▶ PROVIDED TEXT

In this model, I have no intention of making the curves smoother. It is a concept model, and already too detailed from what I had planned. I'm trying to keep the lines count down. It just broached 100,000 and I'm only about 1/3 done. When I approach 350,000 and over, my beast slows down and autosave takes too long for my liking.
But I can see using additional smoothing in some other models.I have some other curves that caused grief with too many lines & faces. I will attempt to recreate the nose section that was generated in about 5 minutes, but took 4 hours to clean up. The tail section took about double that. That said, it would have taken a week or more to generate each without Curviloft, so I'm not dissing CL; just asking if it can be improved a bit.
-
Hi, I am trying to use this great plugin, but i get the errors as shown in the attached jpg. I have followed the instructions but need help.

▶ INFORMATION SUPPLIED
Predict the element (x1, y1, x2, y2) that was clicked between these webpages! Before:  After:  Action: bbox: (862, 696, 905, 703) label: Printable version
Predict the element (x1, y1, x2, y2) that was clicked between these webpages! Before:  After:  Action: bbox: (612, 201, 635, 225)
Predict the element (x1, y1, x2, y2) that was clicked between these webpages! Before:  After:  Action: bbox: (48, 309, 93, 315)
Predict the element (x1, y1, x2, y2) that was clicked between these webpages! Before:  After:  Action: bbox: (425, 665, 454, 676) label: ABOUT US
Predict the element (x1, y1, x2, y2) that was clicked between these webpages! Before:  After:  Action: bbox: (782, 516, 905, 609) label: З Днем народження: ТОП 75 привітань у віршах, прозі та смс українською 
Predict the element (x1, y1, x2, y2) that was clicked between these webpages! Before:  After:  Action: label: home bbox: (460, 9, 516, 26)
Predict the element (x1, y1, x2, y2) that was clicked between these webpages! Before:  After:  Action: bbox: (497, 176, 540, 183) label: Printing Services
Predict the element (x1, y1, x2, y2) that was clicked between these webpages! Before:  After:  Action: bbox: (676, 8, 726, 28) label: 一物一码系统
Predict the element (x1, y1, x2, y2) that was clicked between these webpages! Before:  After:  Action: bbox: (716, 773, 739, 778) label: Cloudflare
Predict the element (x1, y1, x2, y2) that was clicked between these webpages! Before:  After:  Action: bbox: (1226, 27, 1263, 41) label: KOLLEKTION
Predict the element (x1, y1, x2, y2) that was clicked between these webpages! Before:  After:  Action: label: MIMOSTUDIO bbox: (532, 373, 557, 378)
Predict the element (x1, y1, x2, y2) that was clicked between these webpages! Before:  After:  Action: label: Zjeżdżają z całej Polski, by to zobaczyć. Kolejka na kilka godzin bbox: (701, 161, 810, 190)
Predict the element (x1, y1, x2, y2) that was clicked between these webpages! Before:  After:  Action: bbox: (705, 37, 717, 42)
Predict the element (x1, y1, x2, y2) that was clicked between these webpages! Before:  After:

▶ REQUIRED ACTION
Write the next part of the Curviloft forum text, starting after its final sentence. The entries were taken from a separate source and are unrelated to the Curviloft text.

▶ TASK ANSWER
As suggested I have the following;
C:\Program Files\Google\Google SketchUp 8\Plugins- LibFredo6.rb
- LIBFREDO6_Dir_46
- CURVILOFT_Dir_12
Thanks in advance.
-
It looks like the same issue that has been covered repeatedly here. You haven't correctly installed the files into the Plugins folder. Correctly installing them includes giving yourself full administrative rights for that folder.
-
plugin doesn't work. it's not visible under "tools > fredo6 collection"
can you help me about it?
-
@compu said:
plugin doesn't work. it's not visible under "tools > fredo6 collection"
can you help me about it?
If you glance back through some of the recent posts in this thread, you'll see that many users can mis-install such tools, or forget to install the supporting Lib set that is clearly indicated and linked in the tool's download page.
Another common error - even after successfully installing the required files and subfolders of files etc - is not realizing that some tools like this need an initial activation as an Extension under the Preferences dialog.
This should then include it in any menu items etc; however, you might need to also activate its toolbar under the View > Toolbar entry to see/use that... -
Fredo,
Curviloft will simply not skin this contour.
It is (or is almost) flat and very similar to about 30 other contours, that skinned with little or no problem where the contours did not flat face with SU's "Face" function.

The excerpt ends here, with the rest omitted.